Thread: Real Symmetric Matrix Part 2

1. Real Symmetric Matrix Part 2

This is a more general case on Real Symmetric Matrices(RSM)
What is sufficient knowledge of a RSM's eigenvalue and eigenvector that is required to define a RSM uniquely?
For example, suppose we know that A is a 3 by 3 RSM, and it has eigenvalues t=2,t=-1,t=-1, and when t=2, its corresponding eigenvector is (1,1,1)^T
can we define A uniquely? And if so, how?
Thx for any reply or discussion

2. Originally Posted by sym0110
This is a more general case on Real Symmetric Matrices(RSM)
What is sufficient knowledge of a RSM's eigenvalue and eigenvector that is required to define a RSM uniquely?
For example, suppose we know that A is a 3 by 3 RSM, and it has eigenvalues t=2,t=-1,t=-1, and when t=2, its corresponding eigenvector is (1,1,1)^T
can we define A uniquely? And if so, how?
Thx for any reply or discussion
Certainly just knowing one eigenvector is not enough. If you knew three independent eigenvectors, then you would know that, using those eigenvectors as basis, the matrix is $\begin{bmatrix}2 & 0 & 0\\ 0 & -1 & 0\\0 & 0 & -1\end{bmatrix}$ and you could then use the known eigenvectors to write A in the standard basis.

But since -1 is a double eigenvalue, it is quite possible that there are not two independent eigenvectors for the eigenvalue -1. In that case, the matrix could be written in Jordan Normal Form, as $\begin{bmatrix}2 & 0 & 0 \\ 0 & -1 & 1\\0 & 0 & -1\end{bmatrix}$ in some basis but knowing only two eigenvectors would not give you the matrix in the standard basis.

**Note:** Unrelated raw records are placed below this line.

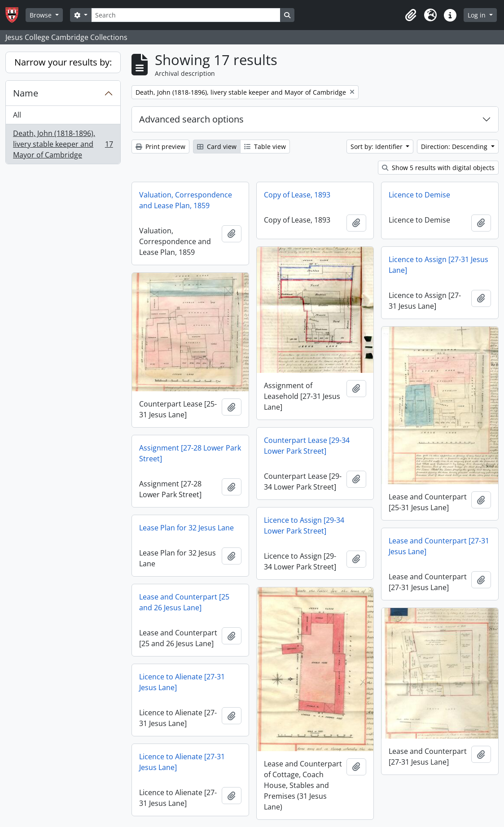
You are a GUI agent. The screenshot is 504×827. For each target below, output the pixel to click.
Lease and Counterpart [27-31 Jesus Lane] (439, 546)
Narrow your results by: (63, 62)
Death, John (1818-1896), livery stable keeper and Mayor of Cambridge (63, 144)
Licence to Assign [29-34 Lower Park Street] (304, 525)
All (17, 115)
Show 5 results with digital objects (438, 167)
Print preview (160, 146)
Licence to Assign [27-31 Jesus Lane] (438, 265)
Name (26, 93)
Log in (478, 15)
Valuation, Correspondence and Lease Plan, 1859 (185, 200)
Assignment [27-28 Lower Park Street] (190, 453)
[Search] (186, 15)
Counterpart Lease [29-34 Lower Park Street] (307, 446)
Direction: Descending (455, 146)
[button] (411, 15)
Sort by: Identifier (377, 146)
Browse (41, 15)
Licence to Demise (419, 195)
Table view (265, 146)
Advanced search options (191, 119)
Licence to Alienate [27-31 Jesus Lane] (182, 682)
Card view (217, 146)
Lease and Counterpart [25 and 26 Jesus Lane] (184, 602)
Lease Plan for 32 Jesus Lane (186, 528)
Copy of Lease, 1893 (297, 195)
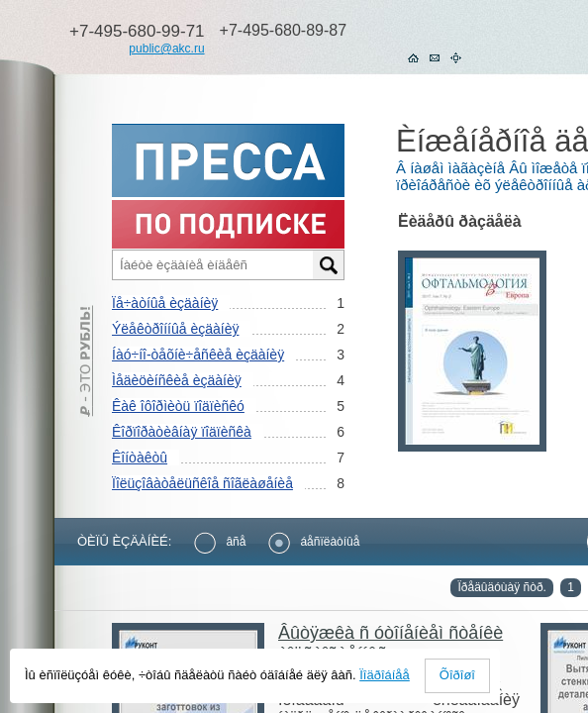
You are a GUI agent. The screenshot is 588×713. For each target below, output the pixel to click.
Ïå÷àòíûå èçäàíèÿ (164, 303)
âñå (220, 542)
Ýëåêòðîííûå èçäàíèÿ (175, 329)
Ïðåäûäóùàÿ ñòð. (501, 587)
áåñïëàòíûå (314, 542)
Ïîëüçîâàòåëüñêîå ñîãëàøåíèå (202, 483)
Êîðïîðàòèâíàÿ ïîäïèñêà (181, 432)
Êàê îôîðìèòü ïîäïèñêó (178, 406)
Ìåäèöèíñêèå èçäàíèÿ (176, 380)
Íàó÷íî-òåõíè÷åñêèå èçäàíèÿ (198, 355)
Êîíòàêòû (140, 458)
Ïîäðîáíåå (384, 674)
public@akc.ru (166, 49)
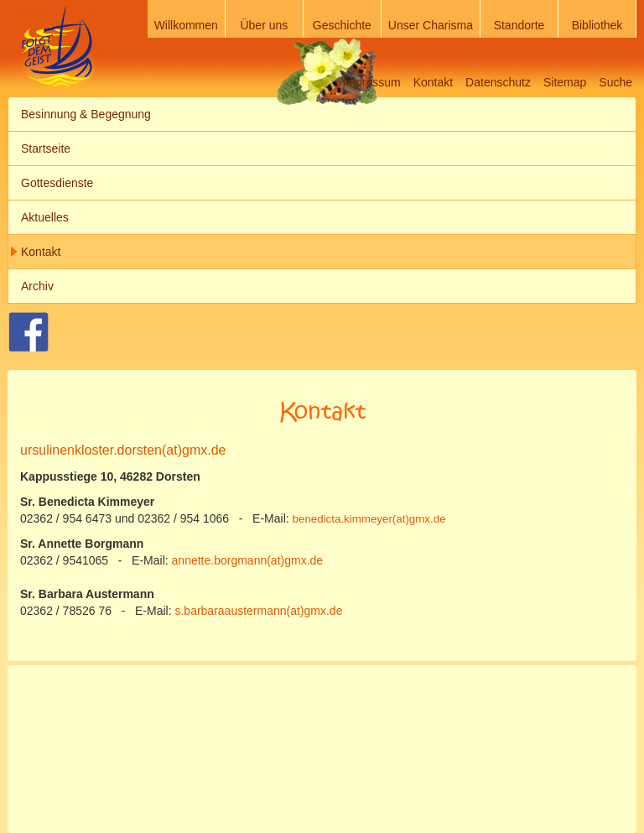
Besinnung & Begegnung (86, 114)
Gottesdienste (57, 183)
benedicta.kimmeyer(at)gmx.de (369, 518)
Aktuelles (44, 217)
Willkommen (186, 25)
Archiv (37, 286)
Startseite (45, 148)
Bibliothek (597, 25)
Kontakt (433, 82)
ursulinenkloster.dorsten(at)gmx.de (122, 450)
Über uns (263, 25)
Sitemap (564, 82)
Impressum (371, 82)
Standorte (519, 25)
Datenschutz (498, 82)
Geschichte (342, 25)
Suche (615, 82)
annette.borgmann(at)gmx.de (247, 560)
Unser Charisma (430, 25)
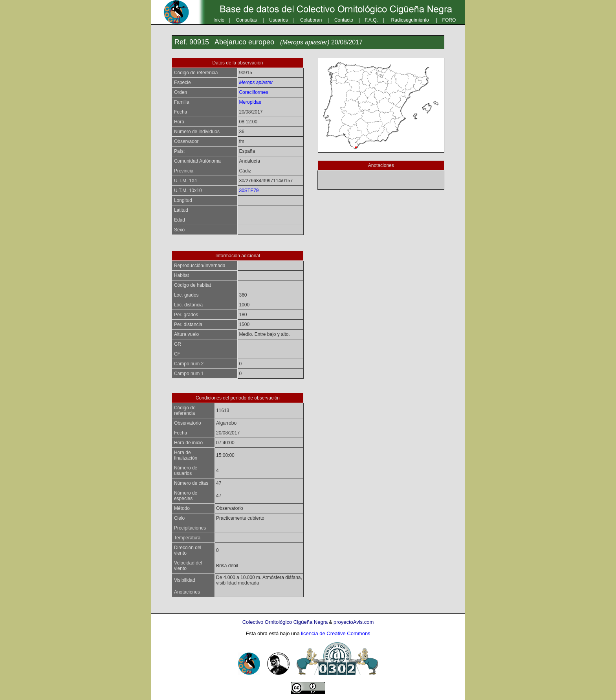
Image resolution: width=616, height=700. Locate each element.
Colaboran (311, 20)
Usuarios (278, 20)
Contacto (344, 20)
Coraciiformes (253, 92)
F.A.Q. (371, 20)
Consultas (246, 20)
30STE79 (249, 191)
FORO (449, 20)
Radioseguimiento (410, 20)
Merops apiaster (256, 82)
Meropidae (250, 102)
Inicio (219, 20)
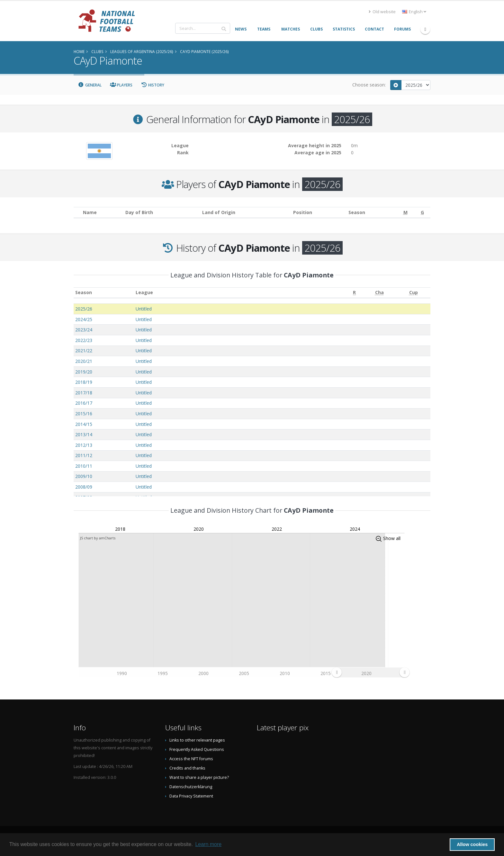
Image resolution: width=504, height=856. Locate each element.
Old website (382, 12)
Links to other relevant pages (197, 740)
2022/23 (84, 340)
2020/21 (84, 361)
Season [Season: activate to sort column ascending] (84, 292)
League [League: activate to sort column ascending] (144, 292)
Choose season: (369, 85)
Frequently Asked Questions (197, 749)
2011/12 (84, 455)
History (152, 85)
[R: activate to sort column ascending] (354, 292)
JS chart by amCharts (98, 538)
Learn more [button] (208, 844)
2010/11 (84, 466)
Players (121, 85)
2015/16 (84, 413)
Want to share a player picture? (199, 778)
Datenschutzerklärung (191, 787)
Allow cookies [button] (472, 844)
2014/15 (84, 424)
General (90, 85)
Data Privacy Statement (191, 796)
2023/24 (84, 329)
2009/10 (84, 476)
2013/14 (84, 434)
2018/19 (84, 382)
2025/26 (84, 309)
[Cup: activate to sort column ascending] (413, 292)
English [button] (414, 12)
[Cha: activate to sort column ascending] (380, 292)
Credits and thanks (187, 768)
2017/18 (84, 393)
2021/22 (84, 351)
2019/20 (84, 372)
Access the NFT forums (191, 759)
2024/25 (84, 319)
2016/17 (84, 403)
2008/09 (84, 487)
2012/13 (84, 445)
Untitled (144, 309)
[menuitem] (371, 672)
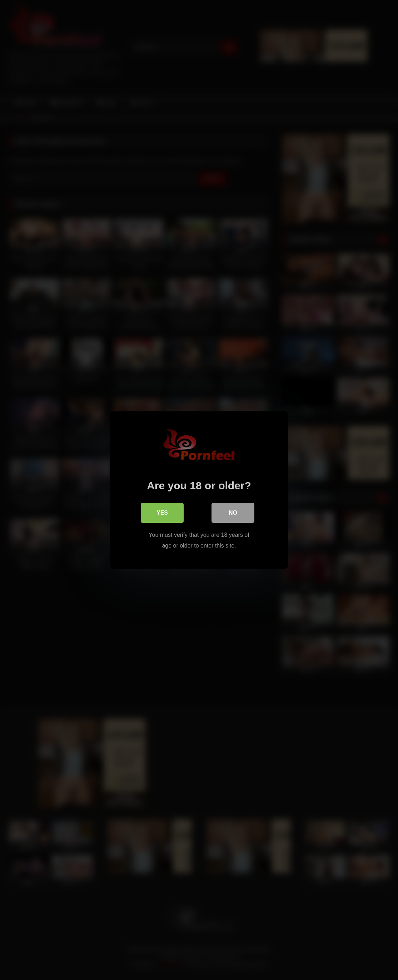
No (233, 513)
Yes (162, 513)
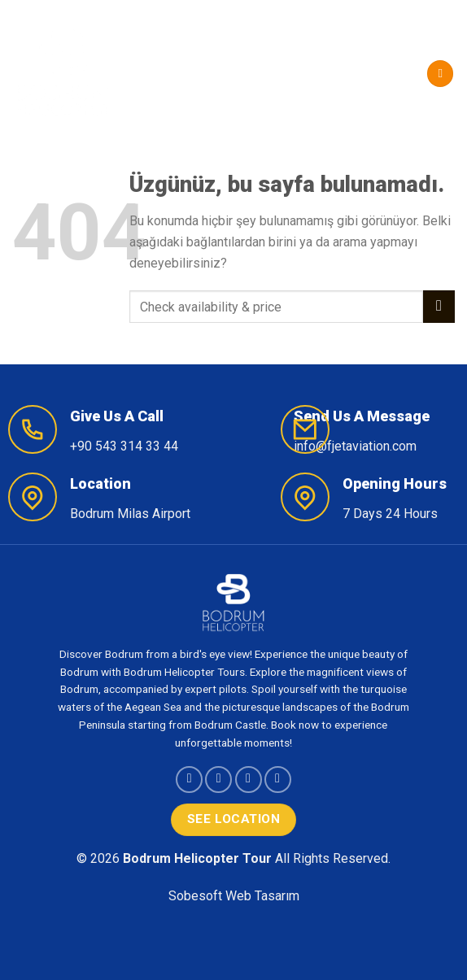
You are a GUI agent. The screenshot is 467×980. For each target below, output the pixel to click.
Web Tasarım (262, 895)
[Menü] (440, 73)
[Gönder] (439, 306)
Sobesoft (195, 895)
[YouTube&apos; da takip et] (277, 779)
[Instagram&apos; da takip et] (218, 779)
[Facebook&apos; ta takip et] (189, 779)
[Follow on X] (248, 779)
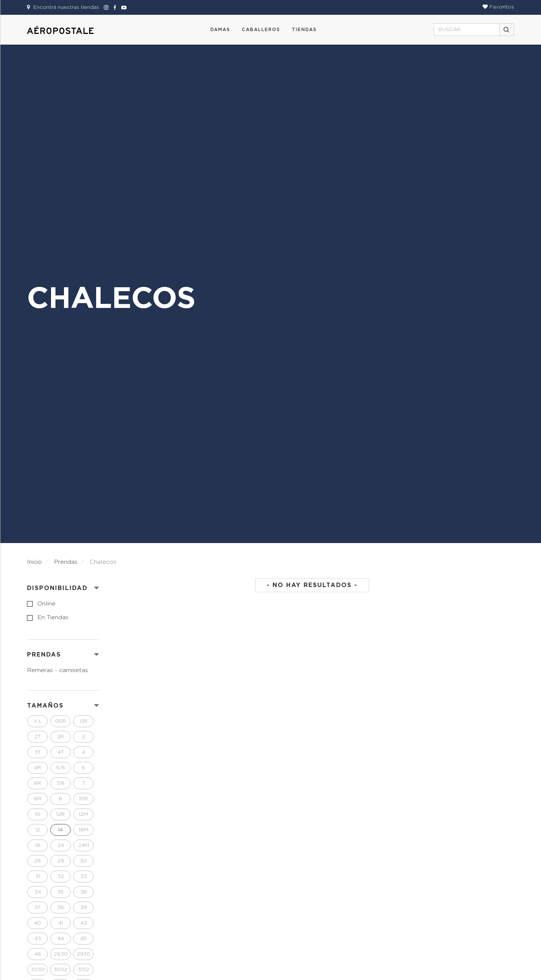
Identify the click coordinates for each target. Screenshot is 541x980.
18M (83, 830)
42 (83, 923)
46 (38, 954)
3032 (60, 970)
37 (37, 907)
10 (38, 814)
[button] (498, 7)
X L (38, 721)
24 (60, 845)
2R (60, 737)
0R (83, 721)
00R (60, 721)
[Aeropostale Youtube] (122, 7)
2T (38, 737)
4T (60, 752)
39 (83, 907)
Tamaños (45, 706)
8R (38, 799)
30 (83, 861)
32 (60, 877)
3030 (38, 970)
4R (37, 768)
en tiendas (53, 617)
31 (37, 877)
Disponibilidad (57, 588)
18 (38, 845)
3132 (83, 970)
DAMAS (220, 30)
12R (60, 814)
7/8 (60, 783)
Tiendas (304, 30)
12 (37, 830)
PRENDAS (44, 655)
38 (60, 907)
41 (60, 923)
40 (37, 923)
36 (83, 892)
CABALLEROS (261, 30)
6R (37, 783)
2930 (83, 954)
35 (60, 892)
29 (60, 861)
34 (38, 892)
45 (83, 939)
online (46, 604)
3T (38, 752)
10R (83, 799)
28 (37, 861)
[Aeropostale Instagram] (105, 7)
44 (60, 939)
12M (83, 814)
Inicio (34, 562)
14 (60, 830)
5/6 (60, 768)
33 (83, 877)
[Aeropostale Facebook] (114, 7)
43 (38, 939)
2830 (60, 954)
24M (83, 845)
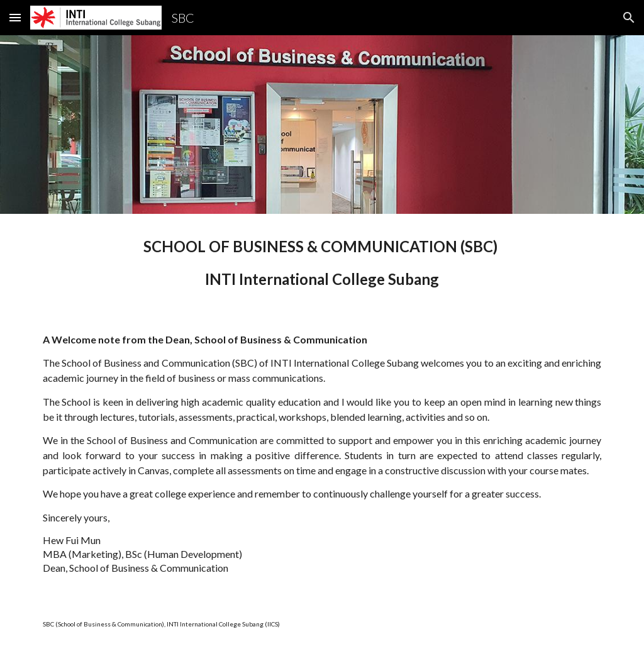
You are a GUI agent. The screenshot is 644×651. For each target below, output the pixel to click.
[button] (15, 17)
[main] (322, 263)
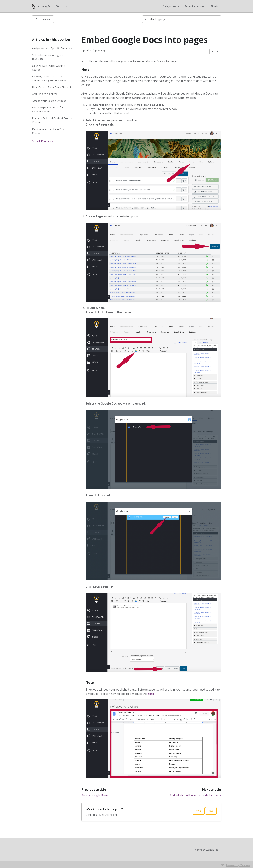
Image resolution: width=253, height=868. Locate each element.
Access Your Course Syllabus (49, 101)
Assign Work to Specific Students (52, 48)
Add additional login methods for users (195, 795)
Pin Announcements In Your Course (48, 131)
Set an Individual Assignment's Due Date (50, 57)
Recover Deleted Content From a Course (52, 120)
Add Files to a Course (45, 94)
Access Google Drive (95, 795)
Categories (171, 6)
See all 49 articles (42, 141)
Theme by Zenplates (206, 849)
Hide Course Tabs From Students (52, 87)
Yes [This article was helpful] (198, 811)
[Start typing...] (182, 19)
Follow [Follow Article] (215, 52)
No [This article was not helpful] (211, 811)
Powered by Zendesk (238, 865)
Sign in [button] (215, 6)
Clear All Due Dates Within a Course (48, 68)
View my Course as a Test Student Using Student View (49, 79)
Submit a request (195, 6)
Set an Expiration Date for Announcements (47, 109)
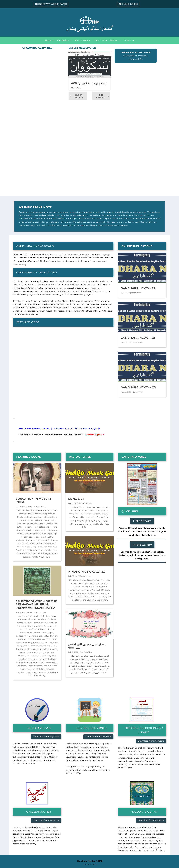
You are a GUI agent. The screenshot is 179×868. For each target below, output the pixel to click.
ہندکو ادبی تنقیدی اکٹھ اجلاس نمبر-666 (87, 646)
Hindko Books (129, 4)
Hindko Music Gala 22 (86, 571)
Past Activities (85, 503)
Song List (76, 499)
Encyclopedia (100, 40)
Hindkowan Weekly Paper (52, 4)
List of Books (142, 521)
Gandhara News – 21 (138, 338)
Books (29, 506)
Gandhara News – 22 (138, 288)
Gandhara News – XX (138, 388)
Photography (81, 40)
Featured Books (39, 506)
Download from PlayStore (46, 737)
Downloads (136, 292)
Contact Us (128, 40)
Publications (63, 40)
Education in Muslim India (33, 500)
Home (48, 40)
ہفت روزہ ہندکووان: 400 (89, 83)
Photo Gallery (142, 545)
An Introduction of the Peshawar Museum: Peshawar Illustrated (36, 604)
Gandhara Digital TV (94, 435)
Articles (113, 40)
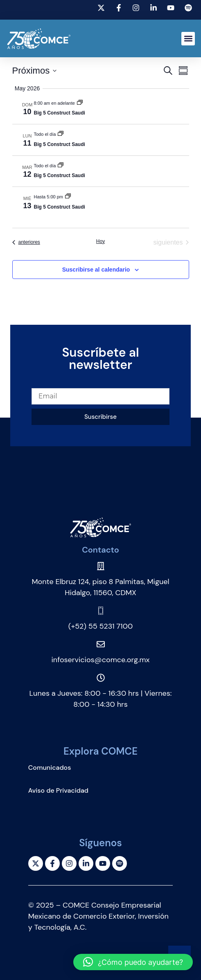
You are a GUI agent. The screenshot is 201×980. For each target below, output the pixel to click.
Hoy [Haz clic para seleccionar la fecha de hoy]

3. Originally Posted by HallsofIvy
Certainly just knowing one eigenvector is not enough. If you knew three independent eigenvectors, then you would know that, using those eigenvectors as basis, the matrix is $\begin{bmatrix}2 & 0 & 0\\ 0 & -1 & 0\\0 & 0 & -1\end{bmatrix}$ and you could then use the known eigenvectors to write A in the standard basis.

But since -1 is a double eigenvalue, it is quite possible that there are not two independent eigenvectors for the eigenvalue -1. In that case, the matrix could be written in Jordan Normal Form, as $\begin{bmatrix}2 & 0 & 0 \\ 0 & -1 & 1\\0 & 0 & -1\end{bmatrix}$ in some basis but knowing only two eigenvectors would not give you the matrix in the standard basis.
HallsofIvy, surely for real symmetric matrices, the plane of eigenvalues -1,-1 would be perpendicular to that of 2? Does that then uniquely defines what the matrix has to be?